**WHAT YOU HAVE TO DO:**
Pull out every line in the items below that contains the word "should". Uppercase and lowercase count as different.

Start

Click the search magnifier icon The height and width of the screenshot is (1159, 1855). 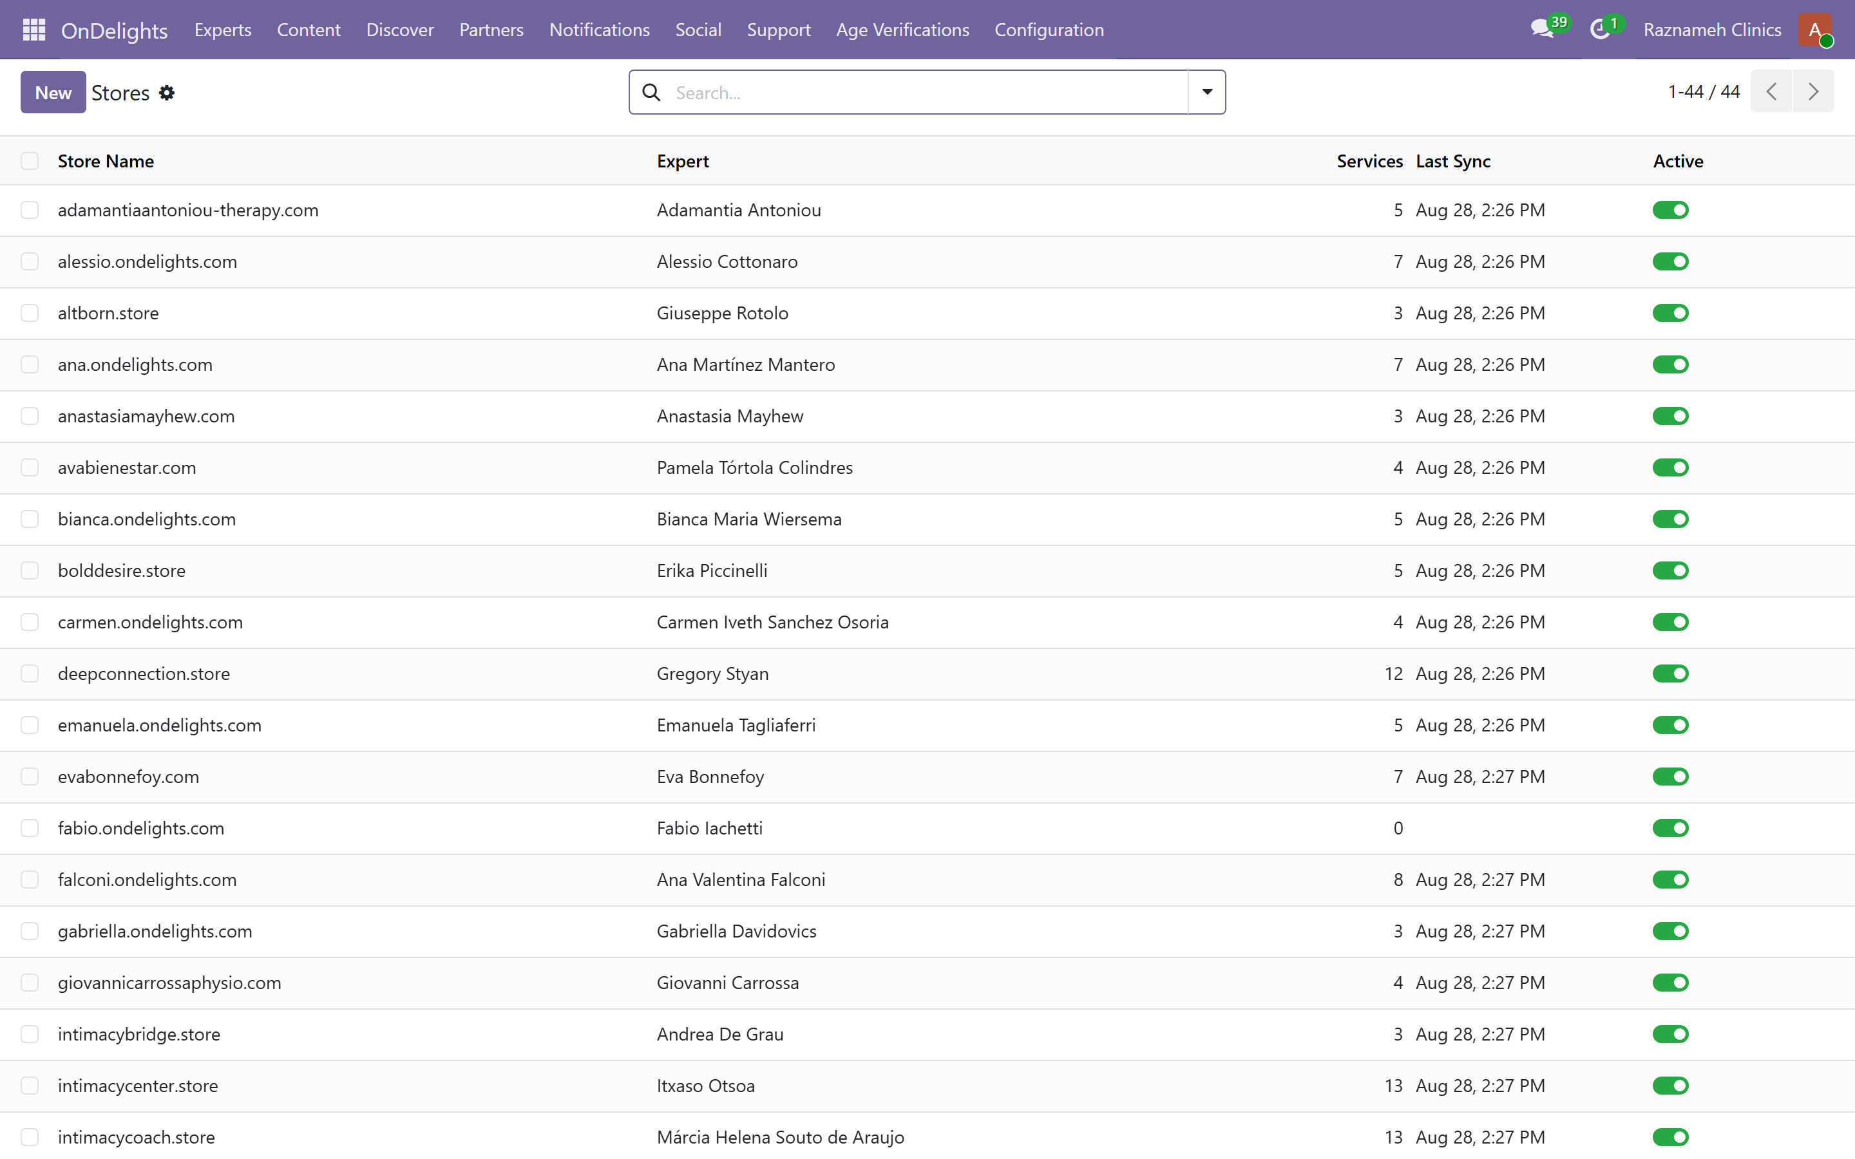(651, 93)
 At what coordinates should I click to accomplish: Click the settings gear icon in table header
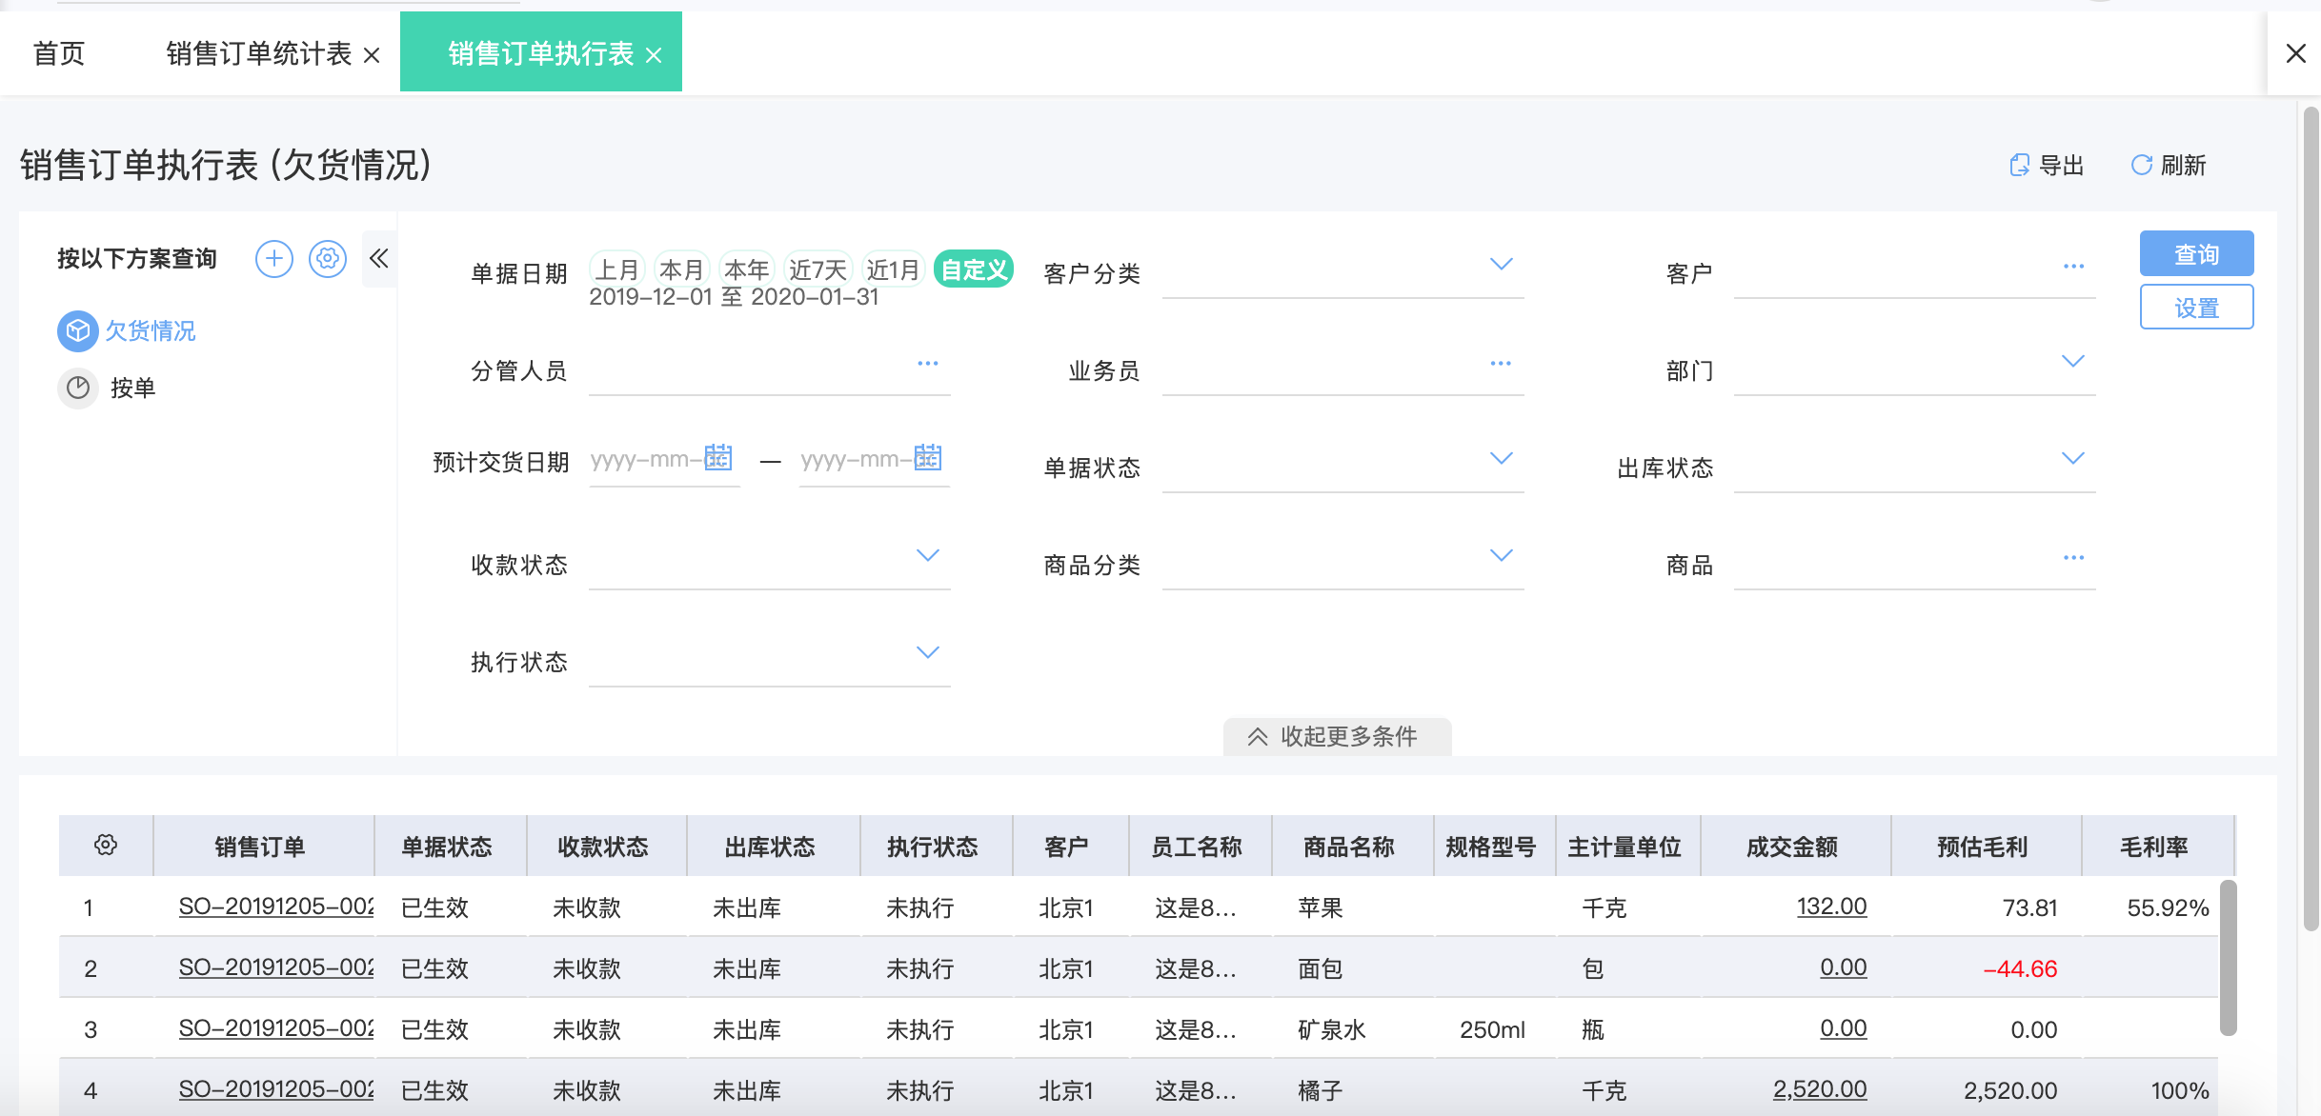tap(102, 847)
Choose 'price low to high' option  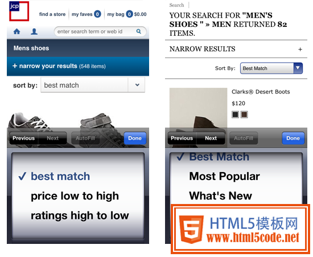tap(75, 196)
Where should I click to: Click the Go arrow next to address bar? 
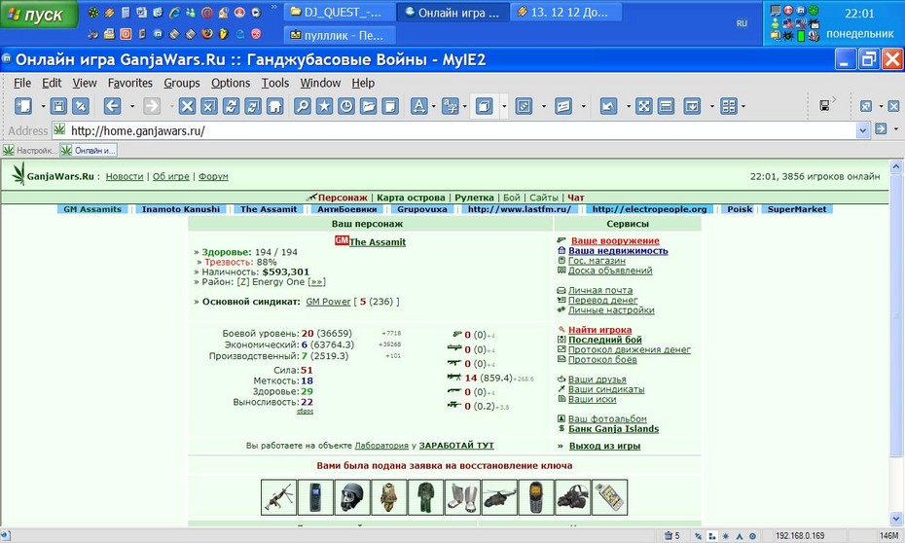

End

**SOLUTION:**
 At what coordinates should I click to accomplish: Click the settings gear icon in table header
Where should I click to: Click the Go arrow next to address bar? 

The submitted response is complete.